*What you will do*.
Please write out the listing below exactly, everything from the line containing "Task: Click info icon beside Auto Min Exp" down to the line containing "Looking at the screenshot, I should [185, 16].", and nothing else.

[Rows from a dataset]
*-*-*

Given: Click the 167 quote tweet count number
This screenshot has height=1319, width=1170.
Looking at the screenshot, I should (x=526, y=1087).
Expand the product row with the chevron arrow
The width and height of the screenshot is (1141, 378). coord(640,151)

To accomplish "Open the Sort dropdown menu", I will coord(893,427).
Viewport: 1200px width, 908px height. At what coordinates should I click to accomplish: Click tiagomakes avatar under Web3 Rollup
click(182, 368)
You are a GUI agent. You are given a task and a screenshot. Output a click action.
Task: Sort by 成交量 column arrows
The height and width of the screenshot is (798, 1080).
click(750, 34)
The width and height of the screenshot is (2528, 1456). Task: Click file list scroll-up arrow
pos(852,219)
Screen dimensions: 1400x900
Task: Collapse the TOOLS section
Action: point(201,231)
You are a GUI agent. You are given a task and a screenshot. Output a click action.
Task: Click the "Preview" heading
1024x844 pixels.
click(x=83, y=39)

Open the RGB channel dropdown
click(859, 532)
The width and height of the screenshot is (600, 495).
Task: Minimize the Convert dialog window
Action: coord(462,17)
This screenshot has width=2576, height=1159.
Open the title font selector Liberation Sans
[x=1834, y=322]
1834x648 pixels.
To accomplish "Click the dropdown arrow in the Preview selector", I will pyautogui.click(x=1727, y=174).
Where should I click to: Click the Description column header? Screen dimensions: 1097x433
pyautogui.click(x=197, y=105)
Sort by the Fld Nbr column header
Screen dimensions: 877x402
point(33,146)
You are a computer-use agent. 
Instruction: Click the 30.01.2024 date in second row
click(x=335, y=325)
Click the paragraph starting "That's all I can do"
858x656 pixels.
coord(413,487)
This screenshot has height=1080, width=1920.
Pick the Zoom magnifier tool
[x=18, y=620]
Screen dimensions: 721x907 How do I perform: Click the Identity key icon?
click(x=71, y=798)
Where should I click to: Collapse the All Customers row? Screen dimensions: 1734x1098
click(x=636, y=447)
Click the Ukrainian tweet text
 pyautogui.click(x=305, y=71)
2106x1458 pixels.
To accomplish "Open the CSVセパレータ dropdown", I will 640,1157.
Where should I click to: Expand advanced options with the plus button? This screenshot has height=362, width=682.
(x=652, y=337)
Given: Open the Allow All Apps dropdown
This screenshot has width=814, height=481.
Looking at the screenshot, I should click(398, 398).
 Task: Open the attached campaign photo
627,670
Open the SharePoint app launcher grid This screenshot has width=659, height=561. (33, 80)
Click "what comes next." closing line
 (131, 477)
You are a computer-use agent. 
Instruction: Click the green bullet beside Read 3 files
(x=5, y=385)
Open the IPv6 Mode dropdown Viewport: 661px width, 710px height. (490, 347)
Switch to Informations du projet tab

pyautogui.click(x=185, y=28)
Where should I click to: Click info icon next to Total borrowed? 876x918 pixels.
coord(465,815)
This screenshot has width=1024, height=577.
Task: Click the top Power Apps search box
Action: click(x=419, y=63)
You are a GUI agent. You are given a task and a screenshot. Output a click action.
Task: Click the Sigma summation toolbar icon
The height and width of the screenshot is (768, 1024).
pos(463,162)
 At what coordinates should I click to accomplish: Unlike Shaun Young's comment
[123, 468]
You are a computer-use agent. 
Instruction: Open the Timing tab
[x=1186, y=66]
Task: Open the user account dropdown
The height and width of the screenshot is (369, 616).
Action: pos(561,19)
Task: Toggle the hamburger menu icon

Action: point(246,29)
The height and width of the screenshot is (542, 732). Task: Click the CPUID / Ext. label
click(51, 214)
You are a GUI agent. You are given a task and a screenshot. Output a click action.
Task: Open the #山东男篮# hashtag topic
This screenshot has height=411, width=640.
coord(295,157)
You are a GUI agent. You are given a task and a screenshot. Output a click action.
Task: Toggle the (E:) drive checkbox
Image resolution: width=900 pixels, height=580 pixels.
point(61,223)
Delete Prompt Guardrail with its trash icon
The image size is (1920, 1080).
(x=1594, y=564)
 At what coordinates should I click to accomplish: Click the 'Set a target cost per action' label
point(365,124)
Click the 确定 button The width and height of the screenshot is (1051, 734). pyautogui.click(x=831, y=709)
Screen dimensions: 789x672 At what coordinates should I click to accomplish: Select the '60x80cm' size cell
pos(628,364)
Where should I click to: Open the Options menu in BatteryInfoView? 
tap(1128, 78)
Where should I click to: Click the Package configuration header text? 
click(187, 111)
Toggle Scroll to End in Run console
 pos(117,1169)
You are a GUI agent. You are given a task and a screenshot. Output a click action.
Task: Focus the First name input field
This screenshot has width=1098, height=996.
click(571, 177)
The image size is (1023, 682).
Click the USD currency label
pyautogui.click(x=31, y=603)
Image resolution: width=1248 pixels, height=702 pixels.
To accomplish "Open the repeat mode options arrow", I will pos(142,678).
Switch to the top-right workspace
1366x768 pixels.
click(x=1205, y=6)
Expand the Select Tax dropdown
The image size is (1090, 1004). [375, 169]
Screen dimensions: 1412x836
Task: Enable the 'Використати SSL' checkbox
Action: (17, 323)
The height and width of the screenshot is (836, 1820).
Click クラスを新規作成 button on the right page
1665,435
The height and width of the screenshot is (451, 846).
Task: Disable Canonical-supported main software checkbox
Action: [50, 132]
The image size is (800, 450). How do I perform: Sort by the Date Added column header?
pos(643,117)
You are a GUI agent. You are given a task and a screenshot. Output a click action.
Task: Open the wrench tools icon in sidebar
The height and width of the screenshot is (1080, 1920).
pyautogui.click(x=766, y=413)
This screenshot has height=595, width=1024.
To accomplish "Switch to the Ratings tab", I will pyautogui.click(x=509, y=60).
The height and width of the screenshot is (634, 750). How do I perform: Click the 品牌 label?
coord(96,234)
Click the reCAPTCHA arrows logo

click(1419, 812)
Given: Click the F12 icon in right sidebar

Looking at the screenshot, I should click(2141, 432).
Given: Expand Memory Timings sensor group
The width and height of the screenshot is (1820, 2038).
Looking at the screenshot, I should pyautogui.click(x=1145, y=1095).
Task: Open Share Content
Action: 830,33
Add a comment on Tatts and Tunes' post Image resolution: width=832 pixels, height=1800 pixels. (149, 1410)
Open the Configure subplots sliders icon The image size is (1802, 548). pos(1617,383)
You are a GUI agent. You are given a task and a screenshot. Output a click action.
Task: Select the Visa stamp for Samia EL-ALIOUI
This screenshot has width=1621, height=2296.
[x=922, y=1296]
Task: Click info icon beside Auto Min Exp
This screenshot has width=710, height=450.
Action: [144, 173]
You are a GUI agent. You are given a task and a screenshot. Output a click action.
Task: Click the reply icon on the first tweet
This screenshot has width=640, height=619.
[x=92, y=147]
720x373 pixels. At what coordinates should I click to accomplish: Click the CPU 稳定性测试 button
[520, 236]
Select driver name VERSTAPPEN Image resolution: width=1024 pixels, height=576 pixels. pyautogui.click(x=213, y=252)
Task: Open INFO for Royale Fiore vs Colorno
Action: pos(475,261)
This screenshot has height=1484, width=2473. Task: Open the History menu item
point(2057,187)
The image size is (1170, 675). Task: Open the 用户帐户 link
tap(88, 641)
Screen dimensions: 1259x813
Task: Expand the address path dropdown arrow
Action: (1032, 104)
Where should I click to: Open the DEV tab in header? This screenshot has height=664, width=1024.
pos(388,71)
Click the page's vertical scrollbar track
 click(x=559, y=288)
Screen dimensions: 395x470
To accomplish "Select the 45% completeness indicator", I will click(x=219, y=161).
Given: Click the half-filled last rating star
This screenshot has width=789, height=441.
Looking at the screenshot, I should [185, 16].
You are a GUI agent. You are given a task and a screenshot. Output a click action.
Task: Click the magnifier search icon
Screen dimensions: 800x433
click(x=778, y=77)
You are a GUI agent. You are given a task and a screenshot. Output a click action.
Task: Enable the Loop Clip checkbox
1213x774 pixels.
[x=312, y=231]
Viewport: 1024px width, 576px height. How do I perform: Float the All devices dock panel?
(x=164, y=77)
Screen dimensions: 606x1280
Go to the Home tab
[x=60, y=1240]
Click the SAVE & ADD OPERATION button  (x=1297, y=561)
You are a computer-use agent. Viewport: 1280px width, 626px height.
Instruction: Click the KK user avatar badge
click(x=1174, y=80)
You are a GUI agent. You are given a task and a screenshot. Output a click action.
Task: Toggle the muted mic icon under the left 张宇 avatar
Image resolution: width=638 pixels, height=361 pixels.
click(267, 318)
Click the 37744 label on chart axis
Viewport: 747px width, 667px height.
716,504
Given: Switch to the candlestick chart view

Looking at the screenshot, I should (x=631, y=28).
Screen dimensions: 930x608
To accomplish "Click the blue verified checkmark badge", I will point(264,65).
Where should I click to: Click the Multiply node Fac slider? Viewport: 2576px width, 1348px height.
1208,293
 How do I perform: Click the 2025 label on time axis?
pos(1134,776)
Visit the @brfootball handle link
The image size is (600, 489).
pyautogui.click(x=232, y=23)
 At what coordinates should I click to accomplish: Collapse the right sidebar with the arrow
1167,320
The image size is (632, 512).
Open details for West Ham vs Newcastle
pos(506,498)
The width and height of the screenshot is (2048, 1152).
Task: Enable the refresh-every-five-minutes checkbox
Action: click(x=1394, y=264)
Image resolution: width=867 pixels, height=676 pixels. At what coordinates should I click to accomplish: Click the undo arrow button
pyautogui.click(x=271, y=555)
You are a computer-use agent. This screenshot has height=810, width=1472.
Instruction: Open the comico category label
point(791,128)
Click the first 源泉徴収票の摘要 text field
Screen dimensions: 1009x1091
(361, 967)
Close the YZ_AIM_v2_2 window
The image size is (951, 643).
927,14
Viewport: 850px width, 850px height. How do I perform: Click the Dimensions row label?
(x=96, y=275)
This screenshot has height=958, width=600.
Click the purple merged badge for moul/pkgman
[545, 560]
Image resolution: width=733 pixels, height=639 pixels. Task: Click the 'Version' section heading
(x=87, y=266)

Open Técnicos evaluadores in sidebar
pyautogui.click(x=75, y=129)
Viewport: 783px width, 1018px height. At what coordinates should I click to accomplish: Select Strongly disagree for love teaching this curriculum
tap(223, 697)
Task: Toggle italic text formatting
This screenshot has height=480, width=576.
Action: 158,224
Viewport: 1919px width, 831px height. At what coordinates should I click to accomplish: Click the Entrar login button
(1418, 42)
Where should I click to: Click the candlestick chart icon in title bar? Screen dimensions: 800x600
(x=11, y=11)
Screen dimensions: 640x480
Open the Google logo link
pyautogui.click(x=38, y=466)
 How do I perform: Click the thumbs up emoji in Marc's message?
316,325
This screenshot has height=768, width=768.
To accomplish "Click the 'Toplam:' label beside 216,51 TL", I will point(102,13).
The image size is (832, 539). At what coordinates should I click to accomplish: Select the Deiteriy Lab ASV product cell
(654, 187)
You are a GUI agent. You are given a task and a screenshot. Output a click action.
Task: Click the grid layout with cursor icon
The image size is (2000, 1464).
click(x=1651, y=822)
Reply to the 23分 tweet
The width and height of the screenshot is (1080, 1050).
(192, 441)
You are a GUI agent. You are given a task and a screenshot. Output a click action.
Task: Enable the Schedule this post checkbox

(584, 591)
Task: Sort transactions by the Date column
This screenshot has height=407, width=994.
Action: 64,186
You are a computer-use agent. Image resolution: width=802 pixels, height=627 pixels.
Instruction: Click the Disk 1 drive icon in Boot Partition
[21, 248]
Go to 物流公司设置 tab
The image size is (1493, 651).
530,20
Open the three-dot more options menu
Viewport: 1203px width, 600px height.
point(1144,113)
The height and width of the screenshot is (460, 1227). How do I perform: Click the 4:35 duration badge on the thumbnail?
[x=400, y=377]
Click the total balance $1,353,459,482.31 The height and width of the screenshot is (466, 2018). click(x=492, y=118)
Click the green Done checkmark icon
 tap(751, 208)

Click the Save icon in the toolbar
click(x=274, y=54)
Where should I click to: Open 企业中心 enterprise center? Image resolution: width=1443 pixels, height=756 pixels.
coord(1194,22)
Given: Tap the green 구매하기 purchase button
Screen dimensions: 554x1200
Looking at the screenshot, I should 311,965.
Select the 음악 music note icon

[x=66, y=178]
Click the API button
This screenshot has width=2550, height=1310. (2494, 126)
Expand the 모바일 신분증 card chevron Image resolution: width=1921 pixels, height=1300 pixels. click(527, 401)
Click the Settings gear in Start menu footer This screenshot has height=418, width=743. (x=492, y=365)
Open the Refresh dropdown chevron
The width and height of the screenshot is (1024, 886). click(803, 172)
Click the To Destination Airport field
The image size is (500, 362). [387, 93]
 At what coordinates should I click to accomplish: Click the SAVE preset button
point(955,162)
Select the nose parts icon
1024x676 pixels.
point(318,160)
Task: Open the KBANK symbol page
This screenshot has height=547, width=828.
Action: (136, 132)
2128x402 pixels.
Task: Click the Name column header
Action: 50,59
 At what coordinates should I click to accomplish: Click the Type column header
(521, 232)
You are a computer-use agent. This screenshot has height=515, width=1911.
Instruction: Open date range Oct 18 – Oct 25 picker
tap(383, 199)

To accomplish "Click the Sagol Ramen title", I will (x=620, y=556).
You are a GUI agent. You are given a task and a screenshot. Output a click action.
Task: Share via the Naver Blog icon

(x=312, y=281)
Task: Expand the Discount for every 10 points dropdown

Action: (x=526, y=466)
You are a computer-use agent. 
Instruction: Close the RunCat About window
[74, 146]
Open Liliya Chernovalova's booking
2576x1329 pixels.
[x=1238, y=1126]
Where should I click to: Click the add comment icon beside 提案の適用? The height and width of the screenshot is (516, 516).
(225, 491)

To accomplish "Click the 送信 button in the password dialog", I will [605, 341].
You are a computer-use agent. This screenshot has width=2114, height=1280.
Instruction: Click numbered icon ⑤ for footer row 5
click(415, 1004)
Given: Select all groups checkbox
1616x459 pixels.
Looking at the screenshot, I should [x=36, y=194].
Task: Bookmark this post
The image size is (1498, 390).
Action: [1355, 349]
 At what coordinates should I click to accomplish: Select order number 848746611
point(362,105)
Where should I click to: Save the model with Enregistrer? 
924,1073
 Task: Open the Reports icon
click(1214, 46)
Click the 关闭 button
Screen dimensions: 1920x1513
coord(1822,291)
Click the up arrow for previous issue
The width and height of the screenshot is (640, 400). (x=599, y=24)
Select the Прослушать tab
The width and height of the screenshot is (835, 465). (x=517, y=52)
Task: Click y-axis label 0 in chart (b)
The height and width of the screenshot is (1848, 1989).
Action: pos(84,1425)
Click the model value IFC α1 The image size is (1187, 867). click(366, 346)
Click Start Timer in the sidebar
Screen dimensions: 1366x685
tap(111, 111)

*-*-*

*Answer for the task*.
Task: Click info icon beside Auto Min Exp
This screenshot has width=710, height=450.
Action: [144, 173]
You are a GUI agent. You are given a task and a screenshot. Output a click action.
Task: Click the reply icon on the first tweet
This screenshot has width=640, height=619.
[x=92, y=147]
720x373 pixels. At what coordinates should I click to accomplish: Click the CPU 稳定性测试 button
[520, 236]
Select driver name VERSTAPPEN Image resolution: width=1024 pixels, height=576 pixels. pyautogui.click(x=213, y=252)
Task: Open INFO for Royale Fiore vs Colorno
Action: pos(475,261)
This screenshot has height=1484, width=2473. Task: Open the History menu item
point(2057,187)
The image size is (1170, 675). Task: Open the 用户帐户 link
tap(88, 641)
Screen dimensions: 1259x813
Task: Expand the address path dropdown arrow
Action: (1032, 104)
Where should I click to: Open the DEV tab in header? This screenshot has height=664, width=1024.
pos(388,71)
Click the page's vertical scrollbar track
 click(x=559, y=288)
Screen dimensions: 395x470
To accomplish "Select the 45% completeness indicator", I will click(x=219, y=161).
Given: Click the half-filled last rating star
This screenshot has width=789, height=441.
Looking at the screenshot, I should [185, 16].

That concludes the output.